Please show each line of the listing where "computer" is present.

_ _ _ _ _

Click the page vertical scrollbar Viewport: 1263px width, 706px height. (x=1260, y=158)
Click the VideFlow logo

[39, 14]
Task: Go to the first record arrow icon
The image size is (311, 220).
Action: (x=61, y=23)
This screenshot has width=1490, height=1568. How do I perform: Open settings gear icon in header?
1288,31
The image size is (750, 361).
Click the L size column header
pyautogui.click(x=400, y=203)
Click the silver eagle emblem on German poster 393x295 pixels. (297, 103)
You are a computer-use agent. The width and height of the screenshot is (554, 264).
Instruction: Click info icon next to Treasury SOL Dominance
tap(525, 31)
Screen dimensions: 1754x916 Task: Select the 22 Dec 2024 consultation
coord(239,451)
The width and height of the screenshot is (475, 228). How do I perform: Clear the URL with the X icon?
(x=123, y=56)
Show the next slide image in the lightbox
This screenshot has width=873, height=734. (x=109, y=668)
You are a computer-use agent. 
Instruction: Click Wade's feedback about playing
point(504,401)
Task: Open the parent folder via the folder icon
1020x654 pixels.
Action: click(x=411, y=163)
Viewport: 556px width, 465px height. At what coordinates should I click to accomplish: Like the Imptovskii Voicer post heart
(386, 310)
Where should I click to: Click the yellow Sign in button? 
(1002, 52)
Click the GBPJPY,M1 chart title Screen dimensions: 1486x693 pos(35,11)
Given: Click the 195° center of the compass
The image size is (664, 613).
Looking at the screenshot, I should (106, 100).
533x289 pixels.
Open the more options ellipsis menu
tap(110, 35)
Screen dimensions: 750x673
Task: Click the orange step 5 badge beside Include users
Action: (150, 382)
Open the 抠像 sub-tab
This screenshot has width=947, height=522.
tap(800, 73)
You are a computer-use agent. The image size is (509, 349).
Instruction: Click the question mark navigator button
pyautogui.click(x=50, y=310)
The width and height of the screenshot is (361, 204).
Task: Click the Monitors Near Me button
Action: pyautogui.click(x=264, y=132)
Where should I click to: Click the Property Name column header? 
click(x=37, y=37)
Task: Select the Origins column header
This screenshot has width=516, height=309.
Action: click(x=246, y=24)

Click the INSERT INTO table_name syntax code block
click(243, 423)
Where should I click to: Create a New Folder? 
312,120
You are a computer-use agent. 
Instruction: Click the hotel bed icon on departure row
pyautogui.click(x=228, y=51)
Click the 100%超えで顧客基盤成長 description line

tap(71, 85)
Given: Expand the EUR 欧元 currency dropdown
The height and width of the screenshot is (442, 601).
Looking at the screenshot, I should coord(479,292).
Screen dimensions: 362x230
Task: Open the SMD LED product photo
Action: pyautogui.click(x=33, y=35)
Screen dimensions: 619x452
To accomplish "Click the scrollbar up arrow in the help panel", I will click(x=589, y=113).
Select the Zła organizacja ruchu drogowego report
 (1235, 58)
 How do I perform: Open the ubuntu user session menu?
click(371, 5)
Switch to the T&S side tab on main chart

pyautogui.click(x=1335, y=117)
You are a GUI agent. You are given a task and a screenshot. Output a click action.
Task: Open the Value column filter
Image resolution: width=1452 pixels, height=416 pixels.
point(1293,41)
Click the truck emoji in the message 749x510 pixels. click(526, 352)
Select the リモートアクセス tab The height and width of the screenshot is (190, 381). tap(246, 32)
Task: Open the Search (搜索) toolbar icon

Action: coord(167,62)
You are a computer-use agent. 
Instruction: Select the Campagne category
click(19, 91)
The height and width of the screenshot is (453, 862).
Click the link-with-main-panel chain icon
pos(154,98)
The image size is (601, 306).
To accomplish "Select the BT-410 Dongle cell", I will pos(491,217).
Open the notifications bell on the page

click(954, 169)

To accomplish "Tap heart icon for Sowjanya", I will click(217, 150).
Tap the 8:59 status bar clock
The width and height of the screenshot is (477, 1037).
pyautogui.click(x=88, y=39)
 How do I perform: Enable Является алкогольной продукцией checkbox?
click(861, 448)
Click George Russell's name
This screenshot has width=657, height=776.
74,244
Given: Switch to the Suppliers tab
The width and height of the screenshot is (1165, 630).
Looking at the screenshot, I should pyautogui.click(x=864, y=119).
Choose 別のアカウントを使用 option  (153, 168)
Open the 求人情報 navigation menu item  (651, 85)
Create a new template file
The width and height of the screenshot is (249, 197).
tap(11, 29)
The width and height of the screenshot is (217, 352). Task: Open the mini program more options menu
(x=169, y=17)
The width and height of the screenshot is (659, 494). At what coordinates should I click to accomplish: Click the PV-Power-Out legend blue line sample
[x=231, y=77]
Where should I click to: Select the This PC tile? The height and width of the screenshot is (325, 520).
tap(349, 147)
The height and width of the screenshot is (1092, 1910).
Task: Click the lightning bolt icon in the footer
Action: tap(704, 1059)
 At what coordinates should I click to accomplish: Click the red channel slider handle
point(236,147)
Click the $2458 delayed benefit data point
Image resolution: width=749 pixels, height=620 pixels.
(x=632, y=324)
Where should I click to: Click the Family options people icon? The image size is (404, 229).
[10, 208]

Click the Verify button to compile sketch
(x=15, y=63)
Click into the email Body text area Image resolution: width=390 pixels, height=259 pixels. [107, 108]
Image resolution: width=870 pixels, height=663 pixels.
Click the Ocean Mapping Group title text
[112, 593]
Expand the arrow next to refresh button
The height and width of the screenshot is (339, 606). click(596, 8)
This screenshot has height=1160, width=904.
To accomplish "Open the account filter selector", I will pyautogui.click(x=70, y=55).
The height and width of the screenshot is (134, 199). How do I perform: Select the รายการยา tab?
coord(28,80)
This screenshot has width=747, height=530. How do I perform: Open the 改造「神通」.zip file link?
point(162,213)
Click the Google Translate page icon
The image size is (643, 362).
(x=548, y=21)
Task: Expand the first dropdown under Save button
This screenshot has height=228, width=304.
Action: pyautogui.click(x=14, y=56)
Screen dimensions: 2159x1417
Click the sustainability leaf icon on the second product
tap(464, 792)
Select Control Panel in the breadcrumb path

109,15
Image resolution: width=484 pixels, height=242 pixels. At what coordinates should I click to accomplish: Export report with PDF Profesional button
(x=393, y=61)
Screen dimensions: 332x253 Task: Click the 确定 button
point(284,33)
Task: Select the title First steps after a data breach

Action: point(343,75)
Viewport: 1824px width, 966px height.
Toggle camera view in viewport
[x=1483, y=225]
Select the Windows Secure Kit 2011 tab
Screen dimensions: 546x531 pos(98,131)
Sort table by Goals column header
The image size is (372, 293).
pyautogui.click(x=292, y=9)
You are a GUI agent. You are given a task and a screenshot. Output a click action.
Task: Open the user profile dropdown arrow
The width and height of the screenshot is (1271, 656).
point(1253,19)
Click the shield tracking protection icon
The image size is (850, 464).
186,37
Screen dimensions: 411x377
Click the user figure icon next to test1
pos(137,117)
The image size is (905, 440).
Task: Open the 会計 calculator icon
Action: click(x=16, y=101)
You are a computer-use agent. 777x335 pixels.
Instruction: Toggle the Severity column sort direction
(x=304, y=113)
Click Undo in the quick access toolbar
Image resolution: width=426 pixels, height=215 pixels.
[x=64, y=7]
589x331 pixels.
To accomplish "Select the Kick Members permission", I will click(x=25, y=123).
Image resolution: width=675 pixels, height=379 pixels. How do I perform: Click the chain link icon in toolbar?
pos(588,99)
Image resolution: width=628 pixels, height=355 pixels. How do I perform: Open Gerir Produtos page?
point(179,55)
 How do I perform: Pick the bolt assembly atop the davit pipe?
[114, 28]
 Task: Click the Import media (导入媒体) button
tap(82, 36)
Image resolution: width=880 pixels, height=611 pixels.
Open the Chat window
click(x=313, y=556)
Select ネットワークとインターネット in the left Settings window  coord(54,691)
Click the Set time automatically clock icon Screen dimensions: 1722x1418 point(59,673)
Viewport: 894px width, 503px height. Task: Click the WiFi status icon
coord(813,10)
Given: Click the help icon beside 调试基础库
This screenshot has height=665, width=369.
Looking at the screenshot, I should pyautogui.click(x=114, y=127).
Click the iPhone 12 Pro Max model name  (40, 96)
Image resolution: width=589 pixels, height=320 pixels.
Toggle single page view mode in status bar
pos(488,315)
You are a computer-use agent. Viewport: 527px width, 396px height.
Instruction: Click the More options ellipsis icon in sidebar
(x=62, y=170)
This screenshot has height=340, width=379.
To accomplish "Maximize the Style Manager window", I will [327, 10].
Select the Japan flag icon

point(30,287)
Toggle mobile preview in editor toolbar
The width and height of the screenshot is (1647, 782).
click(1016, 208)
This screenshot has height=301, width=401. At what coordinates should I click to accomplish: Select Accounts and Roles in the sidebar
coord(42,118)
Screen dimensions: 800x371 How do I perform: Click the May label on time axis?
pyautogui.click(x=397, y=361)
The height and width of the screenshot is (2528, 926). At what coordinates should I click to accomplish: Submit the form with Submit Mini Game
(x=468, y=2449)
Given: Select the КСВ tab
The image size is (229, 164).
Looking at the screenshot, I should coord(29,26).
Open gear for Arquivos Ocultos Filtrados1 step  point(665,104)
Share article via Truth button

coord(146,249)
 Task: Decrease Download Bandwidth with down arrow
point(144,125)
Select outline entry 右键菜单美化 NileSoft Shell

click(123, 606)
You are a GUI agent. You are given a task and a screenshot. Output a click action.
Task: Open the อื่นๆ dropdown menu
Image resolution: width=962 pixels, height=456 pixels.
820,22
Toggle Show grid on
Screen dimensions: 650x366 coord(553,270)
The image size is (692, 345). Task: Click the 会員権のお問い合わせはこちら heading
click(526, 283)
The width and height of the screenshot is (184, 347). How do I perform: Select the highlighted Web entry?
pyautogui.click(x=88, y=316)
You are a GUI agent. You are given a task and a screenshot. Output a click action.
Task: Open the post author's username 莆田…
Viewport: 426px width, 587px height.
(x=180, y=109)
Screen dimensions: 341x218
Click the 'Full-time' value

_ _ _ _ _

▶ _Finished exercise_
You are a computer-use agent. The width and height of the screenshot is (554, 264).
You are a computer-use agent. 
You are a computer-use agent. The image size is (509, 349).
You are a computer-use agent. 
You are a computer-use agent. 
You are a computer-use agent. 777x335 pixels.
You are a computer-use agent. Viewport: 527px width, 396px height.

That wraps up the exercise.